Nietzsche, un "philosophe" qui a lourdement cogné sur Socrate et la philosophie classique, qui
faisait comme nous l'avons vu une "généalogie de la morale" insistait bien sur ce point, au début du
livre du même nom - dans la deuxième partir intitulée "la mauvaise conscience" : pour lui, "on" (la
civilisation occidentale) a forcé les individus à devenir des sujets, c'est-à-dire des êtres responsables
(qui répondent d'eux), et pour cela, il a fallu donner à l'animal innocent et oublieux qu'était l'homme
une mémoire. L'animal n'est pas un sujet (il n'est pas un individu qui globalise toute son existence),
il vit dans un présent perpétuel, se réveille au matin comme s'il s'agissait d'une naissance toujours
recommencée. Et pour parvenir à transformer cet animal en être responsable, en un sujet, il a fallu
lui donner une mémoire par la souffrance (c'est "comme ça que ça rentre..."), par la punition
répétée, comme on châtie les enfants "pour qu'ils se rappellent". Ainsi naît la conscience, selon
Nietzsche, et son origine est donc la "mauvaise conscience". Or, si être heureux, c'est pouvoir vivre
pleinement le présent, être tout simplement vivant sans retour sur soi, alors conscience et bonheur
sont contradictoires.
Socrate soutient tout l'inverse. On le voit à la fin du texte, quand il fait la distinction entre
l'agréable et le bonheur. Passage important, car Calliclès n'avait pas forcément tort de dire qu'il était
agréable au galeux de se gratter - mais de là à soutenir que ça rendait heureux... Car pour reprendre
ce point, que manque-t-il à l'homme qui a une vie parfaitement agréable pour qu'il soit heureux?

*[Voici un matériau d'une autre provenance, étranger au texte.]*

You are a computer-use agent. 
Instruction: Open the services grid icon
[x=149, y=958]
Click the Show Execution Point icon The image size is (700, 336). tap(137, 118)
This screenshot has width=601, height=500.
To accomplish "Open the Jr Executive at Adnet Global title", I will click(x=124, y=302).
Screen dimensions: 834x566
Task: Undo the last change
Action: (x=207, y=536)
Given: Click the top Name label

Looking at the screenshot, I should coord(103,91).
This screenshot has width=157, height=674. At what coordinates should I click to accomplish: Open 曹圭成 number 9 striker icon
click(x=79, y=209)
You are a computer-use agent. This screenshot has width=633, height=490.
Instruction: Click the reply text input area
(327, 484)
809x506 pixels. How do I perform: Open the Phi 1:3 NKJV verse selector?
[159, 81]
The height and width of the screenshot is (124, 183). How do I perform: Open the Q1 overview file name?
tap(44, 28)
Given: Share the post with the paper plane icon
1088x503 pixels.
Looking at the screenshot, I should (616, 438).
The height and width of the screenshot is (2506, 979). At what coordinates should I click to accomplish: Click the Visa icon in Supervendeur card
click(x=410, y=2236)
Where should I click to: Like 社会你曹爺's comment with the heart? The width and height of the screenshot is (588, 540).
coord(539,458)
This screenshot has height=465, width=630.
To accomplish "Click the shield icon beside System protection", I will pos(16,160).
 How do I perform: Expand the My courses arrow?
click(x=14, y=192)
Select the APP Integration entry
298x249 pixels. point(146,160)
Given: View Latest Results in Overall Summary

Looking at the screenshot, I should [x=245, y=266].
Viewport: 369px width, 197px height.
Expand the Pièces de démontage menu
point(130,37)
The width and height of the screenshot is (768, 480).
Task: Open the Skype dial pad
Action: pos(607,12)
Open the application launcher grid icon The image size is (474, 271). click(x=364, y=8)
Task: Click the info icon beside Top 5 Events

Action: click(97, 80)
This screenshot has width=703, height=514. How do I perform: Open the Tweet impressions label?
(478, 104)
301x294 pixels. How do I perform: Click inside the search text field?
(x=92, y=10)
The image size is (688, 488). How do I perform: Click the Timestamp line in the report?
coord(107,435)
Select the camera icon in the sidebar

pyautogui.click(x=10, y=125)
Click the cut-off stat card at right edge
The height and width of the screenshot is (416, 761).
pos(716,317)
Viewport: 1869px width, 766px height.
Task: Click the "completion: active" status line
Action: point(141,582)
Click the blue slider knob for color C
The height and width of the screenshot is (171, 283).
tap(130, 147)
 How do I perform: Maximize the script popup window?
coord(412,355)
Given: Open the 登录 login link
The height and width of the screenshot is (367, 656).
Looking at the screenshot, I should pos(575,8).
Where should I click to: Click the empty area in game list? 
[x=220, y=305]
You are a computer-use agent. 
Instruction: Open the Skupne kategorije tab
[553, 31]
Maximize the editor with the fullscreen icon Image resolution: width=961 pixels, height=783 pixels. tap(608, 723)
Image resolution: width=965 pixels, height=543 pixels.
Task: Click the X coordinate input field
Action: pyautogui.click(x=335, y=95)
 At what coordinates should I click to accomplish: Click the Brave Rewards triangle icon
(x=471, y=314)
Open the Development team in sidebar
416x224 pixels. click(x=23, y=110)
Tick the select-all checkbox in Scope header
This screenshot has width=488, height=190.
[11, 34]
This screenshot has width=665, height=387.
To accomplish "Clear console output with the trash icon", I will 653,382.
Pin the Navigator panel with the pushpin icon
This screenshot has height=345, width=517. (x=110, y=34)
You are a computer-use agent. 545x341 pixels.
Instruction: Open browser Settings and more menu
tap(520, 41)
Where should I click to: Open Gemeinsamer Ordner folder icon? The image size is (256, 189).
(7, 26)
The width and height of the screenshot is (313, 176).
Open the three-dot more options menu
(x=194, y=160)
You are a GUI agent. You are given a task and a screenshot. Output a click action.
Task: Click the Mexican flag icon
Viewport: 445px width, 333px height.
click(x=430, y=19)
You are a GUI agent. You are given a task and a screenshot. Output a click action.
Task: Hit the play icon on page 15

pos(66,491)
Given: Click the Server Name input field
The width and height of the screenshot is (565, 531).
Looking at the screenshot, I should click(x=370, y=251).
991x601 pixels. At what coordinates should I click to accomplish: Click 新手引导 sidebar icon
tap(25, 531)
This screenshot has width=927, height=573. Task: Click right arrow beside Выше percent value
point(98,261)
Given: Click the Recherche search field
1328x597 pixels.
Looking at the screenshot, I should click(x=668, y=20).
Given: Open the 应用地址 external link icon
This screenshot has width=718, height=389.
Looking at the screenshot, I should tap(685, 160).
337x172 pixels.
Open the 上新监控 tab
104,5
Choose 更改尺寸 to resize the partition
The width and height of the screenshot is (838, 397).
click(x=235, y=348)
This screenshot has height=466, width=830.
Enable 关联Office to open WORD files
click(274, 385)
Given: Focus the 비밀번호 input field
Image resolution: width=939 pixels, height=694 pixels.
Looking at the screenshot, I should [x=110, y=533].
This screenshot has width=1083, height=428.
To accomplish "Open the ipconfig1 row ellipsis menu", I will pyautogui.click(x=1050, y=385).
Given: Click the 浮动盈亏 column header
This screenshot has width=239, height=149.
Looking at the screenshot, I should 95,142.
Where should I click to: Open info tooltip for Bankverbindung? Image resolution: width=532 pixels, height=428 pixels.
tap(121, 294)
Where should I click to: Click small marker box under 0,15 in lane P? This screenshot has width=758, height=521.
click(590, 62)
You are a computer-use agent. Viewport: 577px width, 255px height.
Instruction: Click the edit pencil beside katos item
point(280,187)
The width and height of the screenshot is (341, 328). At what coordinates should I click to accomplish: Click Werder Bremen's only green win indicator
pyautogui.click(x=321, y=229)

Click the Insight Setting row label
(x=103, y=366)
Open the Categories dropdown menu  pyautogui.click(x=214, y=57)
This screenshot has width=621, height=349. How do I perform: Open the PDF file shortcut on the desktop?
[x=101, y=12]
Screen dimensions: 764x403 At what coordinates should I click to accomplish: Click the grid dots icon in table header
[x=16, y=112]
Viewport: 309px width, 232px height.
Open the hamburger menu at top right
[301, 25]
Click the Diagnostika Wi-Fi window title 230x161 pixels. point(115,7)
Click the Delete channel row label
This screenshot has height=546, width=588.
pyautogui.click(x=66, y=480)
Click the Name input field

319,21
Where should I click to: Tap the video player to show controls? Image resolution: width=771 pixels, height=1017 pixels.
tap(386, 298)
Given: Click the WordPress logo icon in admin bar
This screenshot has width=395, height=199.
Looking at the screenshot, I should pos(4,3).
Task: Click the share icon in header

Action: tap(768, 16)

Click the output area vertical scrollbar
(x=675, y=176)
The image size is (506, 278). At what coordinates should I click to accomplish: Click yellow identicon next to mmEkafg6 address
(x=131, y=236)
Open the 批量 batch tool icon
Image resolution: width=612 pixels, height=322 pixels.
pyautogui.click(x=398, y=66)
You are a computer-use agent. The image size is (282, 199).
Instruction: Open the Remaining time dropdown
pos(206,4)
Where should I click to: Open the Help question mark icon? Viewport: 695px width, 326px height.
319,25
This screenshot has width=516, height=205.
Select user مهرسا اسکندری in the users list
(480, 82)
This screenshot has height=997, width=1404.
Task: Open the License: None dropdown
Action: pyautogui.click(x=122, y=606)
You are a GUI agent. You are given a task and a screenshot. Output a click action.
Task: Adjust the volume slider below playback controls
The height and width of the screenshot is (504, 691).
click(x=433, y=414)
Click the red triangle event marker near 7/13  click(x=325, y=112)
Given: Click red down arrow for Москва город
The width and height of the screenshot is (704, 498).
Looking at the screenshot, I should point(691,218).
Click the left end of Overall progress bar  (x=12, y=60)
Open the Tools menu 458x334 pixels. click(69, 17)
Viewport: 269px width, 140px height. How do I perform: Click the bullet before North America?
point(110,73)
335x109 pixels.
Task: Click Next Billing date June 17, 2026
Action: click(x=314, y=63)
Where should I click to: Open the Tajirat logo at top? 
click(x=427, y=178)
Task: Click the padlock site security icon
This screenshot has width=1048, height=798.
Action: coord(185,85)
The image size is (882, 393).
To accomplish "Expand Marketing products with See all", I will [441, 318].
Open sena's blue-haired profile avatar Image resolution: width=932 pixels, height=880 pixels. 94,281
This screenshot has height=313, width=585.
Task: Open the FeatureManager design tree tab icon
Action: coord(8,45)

Celui qui "a tout" comme on dit, et qui pourtant n'est pas heureux? Celui qui "objectivement,
devrait être heureux", et qui ne l'est pourtant pas? N'est-ce pas précisément parce que le bonheur est
subjectif? Ce qui, encore une fois, ne veut pas tellement dire personnel (c'est-à-dire : chacun sa
façon d'être heureux), mais que le bonheur est une question de rapport à soi. Or, le rapport à soi,
c'est la conscience. Et par conséquent, qui n'a pas conscience, qui n'est pas un sujet, ne peut pas être
heureux. Ainsi, celui qui a une vie agréable pourrait s'en suffire, mais s'il dit qu'il n'est pourtant pas
heureux, c'est parce qu'il n'est pas au clair dans le rapport à soi (qu'il se ment, qu'il contredit des
idéaux qu'il a pourtant, etc.). Socrate est donc plutôt dans une position stoïcienne sur la question du
bonheur, une position morale : la condition du bonheur est un accord avec soi-même, avec ce qu'on
estime devoir faire ou être, bien plus que telle ou telle quantité de plaisir.